*Extrait du texte*
Les
Évangiles
présentent clairement la position de Notre Seigneur Jésus-Christ à l’égard de
la foi juive et du pharisaïsme. Notre Seigneur ne se présente ni comme un
conservateur ni comme un fondateur de religion innovante. Comme l’ont bien
souligné certains critiques, il ne se revendique pas comme porteur d’une
nouvelle religion. Mais de manière un peu hâtive, ils en concluent à tort que le
christianisme n’est pas son œuvre. Il aurait été conçu et développé de manière
consciente ou non par les chrétiens eux-mêmes. Il serait ainsi un mouvement
judaïque qui aurait évolué selon les besoins des fidèles ou en se confrontant
au paganisme et à l’hellénisme. Pour s’opposer à une telle erreur, il est
nécessaire de revenir au temps où le christianisme s’est affirmé devant le
judaïsme.
Rappel
de nos précédents articles
La Transfiguration du Christ
Duccio di Buoninsegna
|
En
refusant Notre Seigneur Jésus-Christ et les signes qui témoignent de sa mission,
les Juifs ont rompu avec une histoire dont ils étaient pourtant les porteurs. Ils ont
fait sécession. Ils se sont séparés de Dieu. Ancrés dans leur certitude, ils
sont demeurés aveugles et fermés à toute pénitence et conversion. Ils ont
refusé la Parole de Dieu et persécuté les chrétiens, croyant anéantir une œuvre
humaine.
Cependant,
conformément aux ordres de Notre Seigneur Jésus-Christ et à leurs privilèges de
peuple de Dieu, les Apôtres ont d’abord apporté la bonne nouvelle aux Juifs,
obtenant alors de nombreuses conversions. Mais conduits par la Providence et les
circonstances souvent miraculeuses, les Apôtres l’enseignent également aux
Gentils, réalisant ainsi les prophéties sur la vocation des nations ...

*Énoncé*
Rédigez la suite du texte sur l'affirmation du christianisme face au judaïsme, en reprenant après sa dernière phrase.

*Données fournies*
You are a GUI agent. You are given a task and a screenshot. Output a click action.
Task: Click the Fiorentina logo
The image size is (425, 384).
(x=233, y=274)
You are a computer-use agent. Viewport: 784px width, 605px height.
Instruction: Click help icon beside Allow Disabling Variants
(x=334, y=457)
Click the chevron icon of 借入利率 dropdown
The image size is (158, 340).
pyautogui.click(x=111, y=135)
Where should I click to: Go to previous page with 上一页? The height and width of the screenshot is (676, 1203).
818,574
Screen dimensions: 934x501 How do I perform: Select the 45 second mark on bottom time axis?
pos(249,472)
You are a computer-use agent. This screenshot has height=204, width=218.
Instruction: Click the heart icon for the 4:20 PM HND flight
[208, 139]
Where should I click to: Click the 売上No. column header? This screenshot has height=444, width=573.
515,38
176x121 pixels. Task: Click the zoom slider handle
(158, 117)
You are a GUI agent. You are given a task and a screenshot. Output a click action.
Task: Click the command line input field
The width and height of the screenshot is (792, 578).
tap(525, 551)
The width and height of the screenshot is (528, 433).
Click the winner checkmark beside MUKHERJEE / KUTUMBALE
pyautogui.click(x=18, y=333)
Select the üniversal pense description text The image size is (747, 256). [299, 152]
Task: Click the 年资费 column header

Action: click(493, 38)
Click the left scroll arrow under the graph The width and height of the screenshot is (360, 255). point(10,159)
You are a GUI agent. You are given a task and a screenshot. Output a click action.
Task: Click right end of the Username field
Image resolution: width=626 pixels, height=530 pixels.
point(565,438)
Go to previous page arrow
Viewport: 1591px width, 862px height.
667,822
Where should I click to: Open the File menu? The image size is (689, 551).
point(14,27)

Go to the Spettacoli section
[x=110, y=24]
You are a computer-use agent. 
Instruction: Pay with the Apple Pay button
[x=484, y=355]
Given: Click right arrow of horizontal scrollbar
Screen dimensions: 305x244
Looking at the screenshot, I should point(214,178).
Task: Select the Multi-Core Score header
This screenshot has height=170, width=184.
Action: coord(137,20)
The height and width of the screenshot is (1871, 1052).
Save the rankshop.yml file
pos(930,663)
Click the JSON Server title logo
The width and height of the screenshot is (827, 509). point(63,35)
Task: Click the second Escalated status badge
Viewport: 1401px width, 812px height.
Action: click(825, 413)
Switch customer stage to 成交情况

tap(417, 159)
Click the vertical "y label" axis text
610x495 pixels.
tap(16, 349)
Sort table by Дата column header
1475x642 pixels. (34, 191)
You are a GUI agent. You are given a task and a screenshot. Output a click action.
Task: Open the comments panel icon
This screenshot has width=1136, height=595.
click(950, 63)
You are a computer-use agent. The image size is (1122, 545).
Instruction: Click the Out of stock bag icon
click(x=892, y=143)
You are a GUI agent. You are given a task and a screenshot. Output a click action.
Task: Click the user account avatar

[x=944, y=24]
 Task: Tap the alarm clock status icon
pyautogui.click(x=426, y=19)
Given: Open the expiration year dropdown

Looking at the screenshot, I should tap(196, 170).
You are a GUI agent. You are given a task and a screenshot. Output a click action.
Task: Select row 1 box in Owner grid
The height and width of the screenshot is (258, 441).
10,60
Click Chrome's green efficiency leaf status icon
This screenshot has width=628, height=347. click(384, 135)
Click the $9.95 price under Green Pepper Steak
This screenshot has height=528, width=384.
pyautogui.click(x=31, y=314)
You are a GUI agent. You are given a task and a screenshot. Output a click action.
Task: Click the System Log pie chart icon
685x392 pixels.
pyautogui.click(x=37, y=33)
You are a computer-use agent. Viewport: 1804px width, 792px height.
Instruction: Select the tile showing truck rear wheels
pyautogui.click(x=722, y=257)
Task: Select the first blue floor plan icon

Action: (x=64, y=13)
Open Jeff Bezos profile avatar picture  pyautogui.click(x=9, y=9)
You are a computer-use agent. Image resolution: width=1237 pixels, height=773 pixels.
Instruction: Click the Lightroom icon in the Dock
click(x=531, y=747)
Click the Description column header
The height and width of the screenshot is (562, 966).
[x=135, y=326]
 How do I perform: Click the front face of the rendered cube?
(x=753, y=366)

*Réponse*
Le
christianisme n’est pas une invention destinée à répondre aux attentes des hommes ou à satisfaire leurs besoins mais il est
véritablement une œuvre divine dont les hommes ont besoin pour répondre à de
nouvelles nécessités, introduites par Dieu Lui-même selon un plan déterminé. Certes, en
un sens, nous pouvons dire que le christianisme répond aux nouveaux besoins du
genre humain, mais contrairement aux affirmations erronées de certaines thèses,
ces besoins ne sont pas commandés par l’homme mais par Dieu. Le temps
nouveau nécessite un esprit nouveau. Ainsi l’homme doit s’adapter à cet esprit
et se convertir au christianisme qui répond parfaitement à cet esprit. Notre Seigneur Jésus-Christ a fondé le christianisme pour fournir à
ses fidèles les moyens efficaces pour s’unir à Dieu selon la propre volonté
divine.
Dans
les articles précédents, nous avons rappelé l’enseignement des Apôtres sur la
« continuité » et la
« nouveauté » du christianisme
et décrit leurs positions sur le « judaïsme »,
nous allons désormais nous intéresser à
l’enseignement des Pères apostoliques, c’est-à-dire des disciples des Apôtres.
Les
Pères apostoliques
Les
Pères apostoliques ont connu les Apôtres. Ils les ont suivis alors que le
judaïsme se construisait et que le christianisme quittait définitivement les
synagogues. Leurs textes nous apprennent alors ce que l’Église chrétienne
confessait entre les années 100 et 150. Ils représentent la première génération
de chrétiens.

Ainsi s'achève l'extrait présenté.